# [Brief]
Only lines with the word "computer" belong in the answer; copy them from the records below.

# [Entries supplied]
▬▬▬▬▬▬▬▬▬▬

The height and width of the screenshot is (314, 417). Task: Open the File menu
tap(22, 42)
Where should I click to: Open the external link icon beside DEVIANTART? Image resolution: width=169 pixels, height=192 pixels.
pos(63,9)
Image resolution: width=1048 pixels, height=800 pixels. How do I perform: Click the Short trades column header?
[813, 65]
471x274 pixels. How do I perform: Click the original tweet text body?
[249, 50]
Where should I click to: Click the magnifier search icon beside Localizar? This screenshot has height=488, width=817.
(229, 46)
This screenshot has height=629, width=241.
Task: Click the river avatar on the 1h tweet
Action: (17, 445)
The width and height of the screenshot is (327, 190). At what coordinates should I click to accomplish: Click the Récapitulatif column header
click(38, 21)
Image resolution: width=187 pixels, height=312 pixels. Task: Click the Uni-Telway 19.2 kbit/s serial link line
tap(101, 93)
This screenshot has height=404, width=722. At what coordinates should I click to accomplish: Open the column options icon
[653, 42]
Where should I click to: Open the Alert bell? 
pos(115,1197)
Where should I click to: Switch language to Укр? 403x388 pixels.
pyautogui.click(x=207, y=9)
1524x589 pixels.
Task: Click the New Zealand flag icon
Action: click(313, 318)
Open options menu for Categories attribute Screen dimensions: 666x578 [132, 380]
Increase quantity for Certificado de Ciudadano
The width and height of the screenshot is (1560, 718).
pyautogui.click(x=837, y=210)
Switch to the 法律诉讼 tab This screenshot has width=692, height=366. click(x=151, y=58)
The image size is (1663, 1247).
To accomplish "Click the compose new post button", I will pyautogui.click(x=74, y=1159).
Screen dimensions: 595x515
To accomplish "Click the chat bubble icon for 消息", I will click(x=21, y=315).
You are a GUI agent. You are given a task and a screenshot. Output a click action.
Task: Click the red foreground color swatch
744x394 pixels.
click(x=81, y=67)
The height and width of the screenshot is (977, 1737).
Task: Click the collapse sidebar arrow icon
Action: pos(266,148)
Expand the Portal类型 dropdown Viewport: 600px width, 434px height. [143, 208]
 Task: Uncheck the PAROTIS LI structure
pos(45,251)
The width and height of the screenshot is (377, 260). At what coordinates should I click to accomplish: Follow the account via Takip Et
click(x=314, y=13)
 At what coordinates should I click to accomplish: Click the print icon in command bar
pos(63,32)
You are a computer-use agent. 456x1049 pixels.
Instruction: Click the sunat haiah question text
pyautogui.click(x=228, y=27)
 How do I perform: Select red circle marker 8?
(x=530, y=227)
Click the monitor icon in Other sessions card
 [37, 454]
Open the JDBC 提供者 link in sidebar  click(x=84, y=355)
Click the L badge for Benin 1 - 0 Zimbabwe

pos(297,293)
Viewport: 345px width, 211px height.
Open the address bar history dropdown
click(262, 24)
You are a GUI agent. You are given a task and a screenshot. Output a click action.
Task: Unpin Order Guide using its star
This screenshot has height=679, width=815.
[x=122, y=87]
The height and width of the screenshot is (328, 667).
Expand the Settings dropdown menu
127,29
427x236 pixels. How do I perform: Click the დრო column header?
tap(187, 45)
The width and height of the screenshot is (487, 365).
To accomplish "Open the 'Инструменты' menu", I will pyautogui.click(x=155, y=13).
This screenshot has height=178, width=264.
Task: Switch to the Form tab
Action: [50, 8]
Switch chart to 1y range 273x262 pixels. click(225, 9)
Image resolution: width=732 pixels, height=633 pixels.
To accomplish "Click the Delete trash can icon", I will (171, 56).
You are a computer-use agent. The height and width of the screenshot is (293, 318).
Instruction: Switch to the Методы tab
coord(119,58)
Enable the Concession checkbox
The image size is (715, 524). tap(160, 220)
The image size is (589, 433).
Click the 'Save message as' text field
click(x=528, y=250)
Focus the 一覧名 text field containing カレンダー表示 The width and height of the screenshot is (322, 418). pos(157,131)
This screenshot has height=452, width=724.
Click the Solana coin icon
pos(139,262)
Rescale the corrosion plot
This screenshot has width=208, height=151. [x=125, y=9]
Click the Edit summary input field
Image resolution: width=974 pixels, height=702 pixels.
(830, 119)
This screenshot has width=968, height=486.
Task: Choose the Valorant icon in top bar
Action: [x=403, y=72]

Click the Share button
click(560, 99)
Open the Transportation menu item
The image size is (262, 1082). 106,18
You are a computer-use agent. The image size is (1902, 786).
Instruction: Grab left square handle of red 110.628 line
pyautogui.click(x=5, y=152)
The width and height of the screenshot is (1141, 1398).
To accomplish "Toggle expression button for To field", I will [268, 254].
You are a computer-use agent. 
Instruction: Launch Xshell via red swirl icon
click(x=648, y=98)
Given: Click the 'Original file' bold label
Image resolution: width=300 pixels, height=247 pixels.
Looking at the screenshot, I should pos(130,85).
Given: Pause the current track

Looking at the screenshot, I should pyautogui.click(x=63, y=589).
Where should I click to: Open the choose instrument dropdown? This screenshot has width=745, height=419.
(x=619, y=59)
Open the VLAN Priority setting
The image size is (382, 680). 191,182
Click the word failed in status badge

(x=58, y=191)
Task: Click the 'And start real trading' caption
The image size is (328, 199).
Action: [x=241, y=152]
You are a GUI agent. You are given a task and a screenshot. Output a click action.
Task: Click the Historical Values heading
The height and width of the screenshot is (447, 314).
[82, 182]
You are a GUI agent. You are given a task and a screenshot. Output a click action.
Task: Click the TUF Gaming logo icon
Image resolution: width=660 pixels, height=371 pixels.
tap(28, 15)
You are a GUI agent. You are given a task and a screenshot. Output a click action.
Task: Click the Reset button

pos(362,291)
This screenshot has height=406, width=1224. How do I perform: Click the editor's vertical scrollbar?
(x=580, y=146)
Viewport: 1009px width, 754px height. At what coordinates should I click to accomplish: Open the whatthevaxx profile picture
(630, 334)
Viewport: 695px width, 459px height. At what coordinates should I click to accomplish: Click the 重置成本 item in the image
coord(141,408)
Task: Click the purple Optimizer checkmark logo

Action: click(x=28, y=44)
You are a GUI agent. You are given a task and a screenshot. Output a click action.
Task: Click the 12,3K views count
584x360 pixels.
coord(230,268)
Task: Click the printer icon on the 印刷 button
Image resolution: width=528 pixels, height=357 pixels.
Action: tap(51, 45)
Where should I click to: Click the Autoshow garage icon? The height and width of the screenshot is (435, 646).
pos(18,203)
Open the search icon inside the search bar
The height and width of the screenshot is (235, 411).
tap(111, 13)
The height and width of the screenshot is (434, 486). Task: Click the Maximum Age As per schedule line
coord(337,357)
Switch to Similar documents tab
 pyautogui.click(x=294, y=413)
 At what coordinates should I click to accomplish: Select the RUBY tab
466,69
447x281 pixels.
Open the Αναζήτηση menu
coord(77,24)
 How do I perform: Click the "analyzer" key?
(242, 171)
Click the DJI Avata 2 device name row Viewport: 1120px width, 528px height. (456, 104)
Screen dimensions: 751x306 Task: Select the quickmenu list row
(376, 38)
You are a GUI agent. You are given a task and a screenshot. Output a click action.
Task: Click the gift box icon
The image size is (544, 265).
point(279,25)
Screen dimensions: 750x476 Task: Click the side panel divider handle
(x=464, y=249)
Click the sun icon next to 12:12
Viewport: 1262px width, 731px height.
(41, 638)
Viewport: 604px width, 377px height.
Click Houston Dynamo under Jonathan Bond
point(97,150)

▬▬▬▬▬▬▬▬▬▬

# [Output]
You are a computer-use agent. 456x1049 pixels.
You are a computer-use agent. The height and width of the screenshot is (293, 318).
You are a computer-use agent. The image size is (1902, 786).
You are a computer-use agent. 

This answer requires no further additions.